### EXERCISE GOAL
Show each line in the rows below that contains the word "will".
* Begin *
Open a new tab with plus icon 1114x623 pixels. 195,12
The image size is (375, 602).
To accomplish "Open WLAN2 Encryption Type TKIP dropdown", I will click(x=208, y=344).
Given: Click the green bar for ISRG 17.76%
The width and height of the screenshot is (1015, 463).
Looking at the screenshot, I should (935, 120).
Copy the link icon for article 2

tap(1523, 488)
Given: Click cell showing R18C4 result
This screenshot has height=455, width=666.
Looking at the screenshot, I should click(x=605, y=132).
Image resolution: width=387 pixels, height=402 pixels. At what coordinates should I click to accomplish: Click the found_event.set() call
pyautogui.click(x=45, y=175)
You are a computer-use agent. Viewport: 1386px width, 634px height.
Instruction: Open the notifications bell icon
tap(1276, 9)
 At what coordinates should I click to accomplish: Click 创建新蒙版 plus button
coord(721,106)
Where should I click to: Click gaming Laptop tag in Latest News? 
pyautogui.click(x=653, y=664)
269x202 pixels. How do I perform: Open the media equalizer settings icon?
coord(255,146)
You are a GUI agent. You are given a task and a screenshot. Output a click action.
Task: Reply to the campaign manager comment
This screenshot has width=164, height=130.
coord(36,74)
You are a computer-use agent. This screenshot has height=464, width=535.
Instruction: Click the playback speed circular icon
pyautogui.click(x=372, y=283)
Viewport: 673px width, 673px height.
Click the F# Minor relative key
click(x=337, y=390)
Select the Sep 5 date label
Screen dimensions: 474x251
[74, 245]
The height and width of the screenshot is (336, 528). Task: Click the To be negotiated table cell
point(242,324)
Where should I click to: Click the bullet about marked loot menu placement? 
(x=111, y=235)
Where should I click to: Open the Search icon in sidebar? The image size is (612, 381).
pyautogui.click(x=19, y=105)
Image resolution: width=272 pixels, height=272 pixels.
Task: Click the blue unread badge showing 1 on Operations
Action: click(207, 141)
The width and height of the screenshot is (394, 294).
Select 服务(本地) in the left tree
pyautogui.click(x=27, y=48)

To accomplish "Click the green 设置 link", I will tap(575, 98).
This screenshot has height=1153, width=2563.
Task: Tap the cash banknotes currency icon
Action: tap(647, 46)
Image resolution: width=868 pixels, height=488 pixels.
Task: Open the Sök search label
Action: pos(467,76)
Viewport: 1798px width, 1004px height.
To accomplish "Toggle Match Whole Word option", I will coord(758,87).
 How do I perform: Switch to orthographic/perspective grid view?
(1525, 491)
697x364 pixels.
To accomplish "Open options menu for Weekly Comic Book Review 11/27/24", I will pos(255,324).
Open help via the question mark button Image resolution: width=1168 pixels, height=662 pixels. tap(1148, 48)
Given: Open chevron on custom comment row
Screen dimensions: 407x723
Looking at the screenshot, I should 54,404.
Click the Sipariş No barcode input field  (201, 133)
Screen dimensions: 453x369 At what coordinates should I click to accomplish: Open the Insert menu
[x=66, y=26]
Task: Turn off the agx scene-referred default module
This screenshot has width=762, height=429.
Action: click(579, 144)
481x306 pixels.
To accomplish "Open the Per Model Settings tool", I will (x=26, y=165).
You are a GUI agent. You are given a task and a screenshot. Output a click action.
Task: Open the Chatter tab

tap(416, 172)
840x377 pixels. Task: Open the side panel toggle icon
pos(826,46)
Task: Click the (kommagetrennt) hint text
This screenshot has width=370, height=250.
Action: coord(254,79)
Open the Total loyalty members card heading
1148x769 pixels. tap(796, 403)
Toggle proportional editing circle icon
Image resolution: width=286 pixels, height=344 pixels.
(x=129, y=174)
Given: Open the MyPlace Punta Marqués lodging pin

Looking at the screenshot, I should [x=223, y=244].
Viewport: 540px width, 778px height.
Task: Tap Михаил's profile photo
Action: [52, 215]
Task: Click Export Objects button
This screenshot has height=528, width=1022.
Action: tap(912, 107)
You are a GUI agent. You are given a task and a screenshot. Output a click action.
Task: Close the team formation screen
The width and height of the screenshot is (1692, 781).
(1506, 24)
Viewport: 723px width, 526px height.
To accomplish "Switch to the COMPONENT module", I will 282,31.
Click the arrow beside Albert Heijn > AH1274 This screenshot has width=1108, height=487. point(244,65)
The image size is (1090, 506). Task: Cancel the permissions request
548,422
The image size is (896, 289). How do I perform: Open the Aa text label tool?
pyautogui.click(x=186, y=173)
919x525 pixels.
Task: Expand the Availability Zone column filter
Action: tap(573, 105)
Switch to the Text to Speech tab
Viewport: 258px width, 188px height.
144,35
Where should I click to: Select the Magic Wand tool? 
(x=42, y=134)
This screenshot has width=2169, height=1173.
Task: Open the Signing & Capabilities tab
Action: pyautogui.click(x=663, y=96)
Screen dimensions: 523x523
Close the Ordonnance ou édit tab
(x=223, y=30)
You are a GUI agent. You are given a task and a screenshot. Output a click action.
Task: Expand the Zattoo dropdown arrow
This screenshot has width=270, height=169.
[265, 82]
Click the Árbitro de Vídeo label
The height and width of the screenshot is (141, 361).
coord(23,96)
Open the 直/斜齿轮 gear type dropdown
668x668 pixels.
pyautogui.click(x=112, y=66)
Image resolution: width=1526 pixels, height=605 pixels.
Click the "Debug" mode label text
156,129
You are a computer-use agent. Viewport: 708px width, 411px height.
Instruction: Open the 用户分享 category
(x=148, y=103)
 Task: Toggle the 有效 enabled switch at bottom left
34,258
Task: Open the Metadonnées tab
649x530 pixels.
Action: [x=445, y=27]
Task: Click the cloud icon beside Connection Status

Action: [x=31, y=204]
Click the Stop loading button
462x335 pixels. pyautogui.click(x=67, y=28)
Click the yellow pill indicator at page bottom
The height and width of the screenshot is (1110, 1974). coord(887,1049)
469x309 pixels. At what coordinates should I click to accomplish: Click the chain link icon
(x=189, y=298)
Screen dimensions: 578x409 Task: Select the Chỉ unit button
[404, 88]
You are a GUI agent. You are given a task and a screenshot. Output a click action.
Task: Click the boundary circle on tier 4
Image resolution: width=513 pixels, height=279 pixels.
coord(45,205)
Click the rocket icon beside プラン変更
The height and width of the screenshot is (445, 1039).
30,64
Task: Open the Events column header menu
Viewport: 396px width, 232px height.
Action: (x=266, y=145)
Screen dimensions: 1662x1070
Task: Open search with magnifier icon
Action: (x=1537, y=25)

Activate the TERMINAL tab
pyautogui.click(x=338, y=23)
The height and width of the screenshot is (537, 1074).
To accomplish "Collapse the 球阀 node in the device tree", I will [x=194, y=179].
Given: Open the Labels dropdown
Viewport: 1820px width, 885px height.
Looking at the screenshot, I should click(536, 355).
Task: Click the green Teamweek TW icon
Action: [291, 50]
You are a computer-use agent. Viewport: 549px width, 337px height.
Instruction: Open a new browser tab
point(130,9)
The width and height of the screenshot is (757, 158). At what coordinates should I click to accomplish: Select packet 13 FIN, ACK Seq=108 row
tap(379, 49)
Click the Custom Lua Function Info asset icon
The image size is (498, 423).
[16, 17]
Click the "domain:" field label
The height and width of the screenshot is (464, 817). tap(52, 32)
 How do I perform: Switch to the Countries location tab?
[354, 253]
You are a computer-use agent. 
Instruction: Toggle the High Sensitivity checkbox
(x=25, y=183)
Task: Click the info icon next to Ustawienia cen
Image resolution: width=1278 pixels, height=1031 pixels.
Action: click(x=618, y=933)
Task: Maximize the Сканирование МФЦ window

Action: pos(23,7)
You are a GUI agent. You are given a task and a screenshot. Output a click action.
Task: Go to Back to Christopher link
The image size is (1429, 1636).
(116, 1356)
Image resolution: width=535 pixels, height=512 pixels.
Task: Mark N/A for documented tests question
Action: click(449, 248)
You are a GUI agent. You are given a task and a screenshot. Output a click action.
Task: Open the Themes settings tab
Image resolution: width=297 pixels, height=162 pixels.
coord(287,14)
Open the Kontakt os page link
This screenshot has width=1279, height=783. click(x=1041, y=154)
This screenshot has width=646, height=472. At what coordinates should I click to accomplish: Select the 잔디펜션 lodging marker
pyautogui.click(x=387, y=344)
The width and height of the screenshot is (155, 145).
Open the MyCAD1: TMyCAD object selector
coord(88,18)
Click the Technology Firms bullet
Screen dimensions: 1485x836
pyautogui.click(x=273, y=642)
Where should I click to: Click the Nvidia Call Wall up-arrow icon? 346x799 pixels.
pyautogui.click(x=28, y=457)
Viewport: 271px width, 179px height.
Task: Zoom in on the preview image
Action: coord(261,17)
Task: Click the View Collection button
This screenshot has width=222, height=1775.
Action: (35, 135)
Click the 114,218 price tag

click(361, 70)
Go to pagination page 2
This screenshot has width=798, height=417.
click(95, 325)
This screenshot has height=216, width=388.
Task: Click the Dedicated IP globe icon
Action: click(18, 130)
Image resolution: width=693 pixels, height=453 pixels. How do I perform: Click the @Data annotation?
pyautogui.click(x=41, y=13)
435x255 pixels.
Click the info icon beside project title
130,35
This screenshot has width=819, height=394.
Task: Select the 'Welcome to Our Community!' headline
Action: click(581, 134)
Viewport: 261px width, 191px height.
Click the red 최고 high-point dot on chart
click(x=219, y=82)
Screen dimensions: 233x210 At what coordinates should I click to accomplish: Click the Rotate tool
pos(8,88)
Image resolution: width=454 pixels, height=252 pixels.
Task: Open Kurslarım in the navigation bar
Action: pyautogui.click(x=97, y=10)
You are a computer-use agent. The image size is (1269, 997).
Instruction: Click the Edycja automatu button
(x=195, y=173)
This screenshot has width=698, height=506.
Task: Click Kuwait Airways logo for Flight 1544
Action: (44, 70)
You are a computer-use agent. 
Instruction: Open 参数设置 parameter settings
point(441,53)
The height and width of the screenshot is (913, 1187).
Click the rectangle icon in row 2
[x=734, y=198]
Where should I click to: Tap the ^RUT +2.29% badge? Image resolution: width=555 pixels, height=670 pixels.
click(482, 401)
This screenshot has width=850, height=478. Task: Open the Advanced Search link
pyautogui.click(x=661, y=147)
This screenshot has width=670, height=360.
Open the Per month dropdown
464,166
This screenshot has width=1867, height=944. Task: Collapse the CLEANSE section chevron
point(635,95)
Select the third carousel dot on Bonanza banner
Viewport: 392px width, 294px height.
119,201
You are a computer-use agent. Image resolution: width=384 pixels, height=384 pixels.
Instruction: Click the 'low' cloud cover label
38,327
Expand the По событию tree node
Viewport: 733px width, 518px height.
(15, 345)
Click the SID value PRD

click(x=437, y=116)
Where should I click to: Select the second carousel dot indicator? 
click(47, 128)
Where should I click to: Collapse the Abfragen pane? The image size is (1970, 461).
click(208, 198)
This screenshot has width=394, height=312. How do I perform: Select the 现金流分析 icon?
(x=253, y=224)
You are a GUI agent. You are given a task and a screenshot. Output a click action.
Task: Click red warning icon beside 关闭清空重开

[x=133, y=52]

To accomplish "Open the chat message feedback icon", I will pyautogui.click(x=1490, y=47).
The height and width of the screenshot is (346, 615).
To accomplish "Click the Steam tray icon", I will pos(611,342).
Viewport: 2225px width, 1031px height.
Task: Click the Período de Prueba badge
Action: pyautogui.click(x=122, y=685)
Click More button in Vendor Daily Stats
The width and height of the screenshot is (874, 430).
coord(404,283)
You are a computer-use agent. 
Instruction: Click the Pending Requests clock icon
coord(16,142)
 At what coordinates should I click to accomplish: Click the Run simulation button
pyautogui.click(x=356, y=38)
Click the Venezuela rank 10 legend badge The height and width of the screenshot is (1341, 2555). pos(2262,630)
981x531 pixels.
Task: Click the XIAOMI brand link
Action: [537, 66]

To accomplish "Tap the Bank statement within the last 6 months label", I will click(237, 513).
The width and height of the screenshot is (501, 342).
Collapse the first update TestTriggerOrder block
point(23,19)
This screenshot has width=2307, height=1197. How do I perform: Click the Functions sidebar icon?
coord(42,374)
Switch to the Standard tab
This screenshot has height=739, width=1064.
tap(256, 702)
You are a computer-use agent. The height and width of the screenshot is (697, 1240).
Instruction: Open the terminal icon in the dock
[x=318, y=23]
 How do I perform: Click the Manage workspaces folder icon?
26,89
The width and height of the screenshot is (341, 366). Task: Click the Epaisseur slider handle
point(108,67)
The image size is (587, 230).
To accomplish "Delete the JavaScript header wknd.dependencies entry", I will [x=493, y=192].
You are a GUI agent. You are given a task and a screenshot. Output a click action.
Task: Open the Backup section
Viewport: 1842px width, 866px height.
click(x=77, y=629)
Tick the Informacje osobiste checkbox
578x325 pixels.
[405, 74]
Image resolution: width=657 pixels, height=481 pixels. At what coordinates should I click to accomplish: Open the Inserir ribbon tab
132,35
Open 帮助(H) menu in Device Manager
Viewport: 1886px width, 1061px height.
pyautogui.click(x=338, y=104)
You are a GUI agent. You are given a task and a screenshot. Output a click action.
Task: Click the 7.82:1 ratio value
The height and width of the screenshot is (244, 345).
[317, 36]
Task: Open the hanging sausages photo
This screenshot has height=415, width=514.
* End *
### COMPLETED TASK
To accomplish "Open WLAN2 Encryption Type TKIP dropdown", I will click(x=208, y=344).
To accomplish "Click the green 设置 link", I will tap(575, 98).
To accomplish "Toggle Match Whole Word option", I will coord(758,87).
To accomplish "Open options menu for Weekly Comic Book Review 11/27/24", I will pos(255,324).
To accomplish "Open the Per Model Settings tool", I will (x=26, y=165).
To accomplish "Switch to the COMPONENT module", I will 282,31.
To accomplish "Collapse the 球阀 node in the device tree", I will [x=194, y=179].
To accomplish "Open the chat message feedback icon", I will pyautogui.click(x=1490, y=47).
To accomplish "Click the Steam tray icon", I will pos(611,342).
To accomplish "Tap the Bank statement within the last 6 months label", I will click(237, 513).
To accomplish "Delete the JavaScript header wknd.dependencies entry", I will [x=493, y=192].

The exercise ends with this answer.